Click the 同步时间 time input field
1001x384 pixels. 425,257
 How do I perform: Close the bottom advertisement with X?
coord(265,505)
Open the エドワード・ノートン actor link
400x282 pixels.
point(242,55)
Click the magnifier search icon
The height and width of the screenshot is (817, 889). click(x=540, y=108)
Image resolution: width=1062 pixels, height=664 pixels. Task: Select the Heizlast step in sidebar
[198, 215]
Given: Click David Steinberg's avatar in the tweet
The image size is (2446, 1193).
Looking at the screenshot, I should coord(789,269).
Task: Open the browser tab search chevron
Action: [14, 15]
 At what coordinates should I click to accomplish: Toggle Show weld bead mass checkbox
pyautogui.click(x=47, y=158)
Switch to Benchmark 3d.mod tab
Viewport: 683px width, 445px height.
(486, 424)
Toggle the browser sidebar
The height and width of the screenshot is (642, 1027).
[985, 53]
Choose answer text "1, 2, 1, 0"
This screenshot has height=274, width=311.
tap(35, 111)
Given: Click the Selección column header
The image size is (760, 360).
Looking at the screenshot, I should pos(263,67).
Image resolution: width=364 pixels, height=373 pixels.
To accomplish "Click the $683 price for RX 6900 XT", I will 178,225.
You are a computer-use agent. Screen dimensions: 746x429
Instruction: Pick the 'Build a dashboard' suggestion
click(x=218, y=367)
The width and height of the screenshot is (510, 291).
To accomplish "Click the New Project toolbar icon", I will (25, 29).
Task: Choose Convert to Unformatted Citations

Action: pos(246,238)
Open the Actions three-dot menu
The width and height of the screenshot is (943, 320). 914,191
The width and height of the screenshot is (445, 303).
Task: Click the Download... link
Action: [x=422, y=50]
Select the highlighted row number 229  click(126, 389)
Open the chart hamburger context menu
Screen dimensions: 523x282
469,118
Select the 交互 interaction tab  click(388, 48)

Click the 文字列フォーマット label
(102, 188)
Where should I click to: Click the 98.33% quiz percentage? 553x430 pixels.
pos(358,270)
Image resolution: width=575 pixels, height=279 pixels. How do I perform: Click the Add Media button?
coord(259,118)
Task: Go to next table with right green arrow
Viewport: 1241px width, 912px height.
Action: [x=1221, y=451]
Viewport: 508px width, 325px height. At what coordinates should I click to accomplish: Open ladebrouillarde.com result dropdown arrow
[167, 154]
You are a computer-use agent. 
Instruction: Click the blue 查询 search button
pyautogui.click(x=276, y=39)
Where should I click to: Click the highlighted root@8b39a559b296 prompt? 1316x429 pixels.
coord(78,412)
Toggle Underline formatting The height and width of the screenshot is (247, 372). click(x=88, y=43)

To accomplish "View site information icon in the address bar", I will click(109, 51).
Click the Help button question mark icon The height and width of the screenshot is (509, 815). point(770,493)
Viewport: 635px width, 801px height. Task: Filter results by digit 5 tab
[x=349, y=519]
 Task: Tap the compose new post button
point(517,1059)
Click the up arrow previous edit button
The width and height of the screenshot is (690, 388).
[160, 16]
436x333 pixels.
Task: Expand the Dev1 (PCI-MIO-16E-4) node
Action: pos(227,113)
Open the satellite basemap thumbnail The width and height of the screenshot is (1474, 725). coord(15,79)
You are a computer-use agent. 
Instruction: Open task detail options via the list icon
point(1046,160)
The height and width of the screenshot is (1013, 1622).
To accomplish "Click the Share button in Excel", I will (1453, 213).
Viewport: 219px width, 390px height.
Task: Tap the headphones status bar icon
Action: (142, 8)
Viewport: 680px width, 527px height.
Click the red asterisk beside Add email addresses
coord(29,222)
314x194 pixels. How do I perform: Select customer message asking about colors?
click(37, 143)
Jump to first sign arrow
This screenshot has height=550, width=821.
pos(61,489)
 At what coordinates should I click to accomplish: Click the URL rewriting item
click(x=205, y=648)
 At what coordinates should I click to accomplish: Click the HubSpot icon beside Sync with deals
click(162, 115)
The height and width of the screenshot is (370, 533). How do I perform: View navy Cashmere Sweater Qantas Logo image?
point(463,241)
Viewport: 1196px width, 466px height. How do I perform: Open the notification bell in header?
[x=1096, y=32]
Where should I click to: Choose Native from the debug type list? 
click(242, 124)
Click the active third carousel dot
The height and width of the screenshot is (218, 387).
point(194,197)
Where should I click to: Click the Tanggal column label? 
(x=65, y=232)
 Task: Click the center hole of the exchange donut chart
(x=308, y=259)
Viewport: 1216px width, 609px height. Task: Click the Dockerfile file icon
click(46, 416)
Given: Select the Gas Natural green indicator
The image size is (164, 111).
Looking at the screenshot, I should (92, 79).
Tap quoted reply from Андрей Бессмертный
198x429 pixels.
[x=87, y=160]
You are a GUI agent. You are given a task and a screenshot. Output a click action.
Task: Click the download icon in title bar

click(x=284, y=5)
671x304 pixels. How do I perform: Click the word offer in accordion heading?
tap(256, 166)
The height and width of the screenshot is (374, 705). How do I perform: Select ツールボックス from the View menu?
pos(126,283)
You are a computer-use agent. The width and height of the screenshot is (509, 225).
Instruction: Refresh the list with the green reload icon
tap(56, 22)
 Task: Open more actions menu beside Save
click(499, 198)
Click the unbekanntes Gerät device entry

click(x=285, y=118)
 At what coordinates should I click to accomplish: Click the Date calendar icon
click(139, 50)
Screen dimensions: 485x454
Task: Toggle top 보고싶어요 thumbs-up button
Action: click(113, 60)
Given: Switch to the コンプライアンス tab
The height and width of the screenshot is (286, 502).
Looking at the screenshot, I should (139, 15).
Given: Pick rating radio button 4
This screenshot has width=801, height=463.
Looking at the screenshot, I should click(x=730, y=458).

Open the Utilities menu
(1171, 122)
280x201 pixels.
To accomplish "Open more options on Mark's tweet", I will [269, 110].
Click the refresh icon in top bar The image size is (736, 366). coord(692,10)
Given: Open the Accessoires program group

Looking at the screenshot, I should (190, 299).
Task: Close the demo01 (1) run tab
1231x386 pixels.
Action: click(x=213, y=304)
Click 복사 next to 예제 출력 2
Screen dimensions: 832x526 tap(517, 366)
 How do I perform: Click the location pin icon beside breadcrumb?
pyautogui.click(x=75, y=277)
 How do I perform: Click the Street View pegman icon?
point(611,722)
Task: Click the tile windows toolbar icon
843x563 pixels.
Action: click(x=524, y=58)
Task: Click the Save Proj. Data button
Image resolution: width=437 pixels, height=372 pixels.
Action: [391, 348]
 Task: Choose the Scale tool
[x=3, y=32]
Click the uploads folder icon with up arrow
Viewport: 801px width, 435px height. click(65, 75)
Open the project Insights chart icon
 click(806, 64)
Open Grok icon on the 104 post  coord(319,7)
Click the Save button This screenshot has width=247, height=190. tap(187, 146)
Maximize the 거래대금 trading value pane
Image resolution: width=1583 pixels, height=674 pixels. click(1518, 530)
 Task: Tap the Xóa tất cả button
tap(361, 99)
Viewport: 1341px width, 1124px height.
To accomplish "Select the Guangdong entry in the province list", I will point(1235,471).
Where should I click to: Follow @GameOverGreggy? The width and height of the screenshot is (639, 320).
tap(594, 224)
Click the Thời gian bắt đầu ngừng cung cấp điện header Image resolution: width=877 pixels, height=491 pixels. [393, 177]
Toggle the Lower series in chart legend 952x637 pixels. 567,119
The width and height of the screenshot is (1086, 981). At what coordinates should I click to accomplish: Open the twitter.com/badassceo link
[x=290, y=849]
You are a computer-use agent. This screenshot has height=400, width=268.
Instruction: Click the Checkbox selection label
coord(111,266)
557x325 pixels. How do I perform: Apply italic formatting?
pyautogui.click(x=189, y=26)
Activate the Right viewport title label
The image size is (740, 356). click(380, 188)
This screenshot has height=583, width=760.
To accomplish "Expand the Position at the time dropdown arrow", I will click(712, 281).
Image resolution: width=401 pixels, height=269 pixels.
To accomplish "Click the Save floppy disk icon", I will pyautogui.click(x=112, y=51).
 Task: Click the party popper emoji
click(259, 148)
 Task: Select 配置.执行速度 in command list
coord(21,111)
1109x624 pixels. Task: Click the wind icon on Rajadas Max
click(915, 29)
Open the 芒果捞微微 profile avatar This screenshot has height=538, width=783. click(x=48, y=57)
· · · ·
**Work to complete**
Lines holding the word "avatar" are the answer; copy each one from the records above.

**Your solution**
Given: Click David Steinberg's avatar in the tweet
Open the 芒果捞微微 profile avatar This screenshot has height=538, width=783. click(x=48, y=57)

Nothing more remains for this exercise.